Revelin chuckled and shook his head.
What next?

By mid-afternoon the lush green countryside was silver-laden with mist. The shower had not lasted long. The retreating clouds, streaked with reds and golds from the reappearing sun, sailed rapidly toward the east. Below in the wide valley and up the lower slopes of the hills the myriad shades of green were winged with the brightness of violet blossoms, bitter-yellow tormentil flowers, spikes of blue milkwort, and clumps of rich pink fairy foxglove.

The sensuous beauty was lost on the surveyor of the scene. Sir Richard stood atop a rise shielded by a stand of elms and stared angrily at the three figures in the clearing below. Revelin sat in the grass with his sketch pad balanced on his knee while the girl lay at his feet. She was curled up like a kitten on a cloak, her legs tucked up under her and her hands providing a pillow for her cheek.

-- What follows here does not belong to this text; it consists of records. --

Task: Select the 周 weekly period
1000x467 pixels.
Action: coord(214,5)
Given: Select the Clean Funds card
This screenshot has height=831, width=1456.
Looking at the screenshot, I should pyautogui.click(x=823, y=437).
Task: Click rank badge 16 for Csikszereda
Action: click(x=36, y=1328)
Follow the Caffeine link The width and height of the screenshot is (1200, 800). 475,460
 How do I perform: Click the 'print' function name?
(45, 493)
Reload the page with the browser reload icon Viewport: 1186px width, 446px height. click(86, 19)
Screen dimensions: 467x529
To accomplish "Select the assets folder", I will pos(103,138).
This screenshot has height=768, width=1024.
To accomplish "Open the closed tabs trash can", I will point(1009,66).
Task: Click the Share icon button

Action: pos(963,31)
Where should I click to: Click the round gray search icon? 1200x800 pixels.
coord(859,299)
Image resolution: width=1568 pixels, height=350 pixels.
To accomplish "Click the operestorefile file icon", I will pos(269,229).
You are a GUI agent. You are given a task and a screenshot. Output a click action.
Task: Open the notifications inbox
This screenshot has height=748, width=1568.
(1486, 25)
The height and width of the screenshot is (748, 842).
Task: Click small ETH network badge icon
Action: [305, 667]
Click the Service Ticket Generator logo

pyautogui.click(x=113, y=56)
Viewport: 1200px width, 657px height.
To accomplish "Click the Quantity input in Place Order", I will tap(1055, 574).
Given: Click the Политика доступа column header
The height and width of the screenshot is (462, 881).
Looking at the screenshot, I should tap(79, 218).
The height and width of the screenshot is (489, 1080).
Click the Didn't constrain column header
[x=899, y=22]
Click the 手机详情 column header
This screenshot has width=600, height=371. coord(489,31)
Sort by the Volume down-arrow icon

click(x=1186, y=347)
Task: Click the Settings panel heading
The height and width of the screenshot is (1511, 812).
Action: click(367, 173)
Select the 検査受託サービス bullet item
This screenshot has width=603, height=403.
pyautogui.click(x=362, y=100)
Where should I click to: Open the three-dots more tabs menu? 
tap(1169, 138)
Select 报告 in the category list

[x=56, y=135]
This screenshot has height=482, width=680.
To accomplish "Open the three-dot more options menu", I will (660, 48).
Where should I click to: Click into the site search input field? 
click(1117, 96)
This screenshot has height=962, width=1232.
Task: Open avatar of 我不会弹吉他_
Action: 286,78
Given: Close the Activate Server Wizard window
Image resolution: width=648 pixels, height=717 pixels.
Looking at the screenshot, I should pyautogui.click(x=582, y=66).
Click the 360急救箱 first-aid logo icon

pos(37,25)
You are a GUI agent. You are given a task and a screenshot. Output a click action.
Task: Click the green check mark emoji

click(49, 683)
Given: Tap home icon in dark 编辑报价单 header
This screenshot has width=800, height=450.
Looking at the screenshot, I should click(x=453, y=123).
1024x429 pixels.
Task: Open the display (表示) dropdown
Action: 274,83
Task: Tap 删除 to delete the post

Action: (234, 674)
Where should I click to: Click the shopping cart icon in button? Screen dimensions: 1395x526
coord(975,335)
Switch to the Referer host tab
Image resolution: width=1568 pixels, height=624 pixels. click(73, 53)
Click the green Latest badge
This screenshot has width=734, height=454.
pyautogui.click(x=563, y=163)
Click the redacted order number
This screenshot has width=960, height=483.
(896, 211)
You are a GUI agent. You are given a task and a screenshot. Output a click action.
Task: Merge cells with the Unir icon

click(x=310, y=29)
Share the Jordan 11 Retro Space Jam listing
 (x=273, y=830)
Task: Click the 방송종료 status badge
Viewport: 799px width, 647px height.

Just beyond her, Ualter stretched out, a shaggy gray rug on the green sod.

Sir Richard’s jaw tightened. When the party paused for their noonday meal, Butler announced his intention of sketching the low rolling hills that surrounded the glen. When Meghan followed, he had thought it wise to watch the pair, fearing a tryst in the making. He silently commended young Butler for not touching the girl, but he would have felt better had he been able to understand the words spoken between them.

“Damn foreign gibberish,” he muttered. He had thought Butler unfamiliar with the Gaelic. So had John. Why had the man hidden his skill until the chit appeared? As he watched, Butler suddenly laid his charcoal aside.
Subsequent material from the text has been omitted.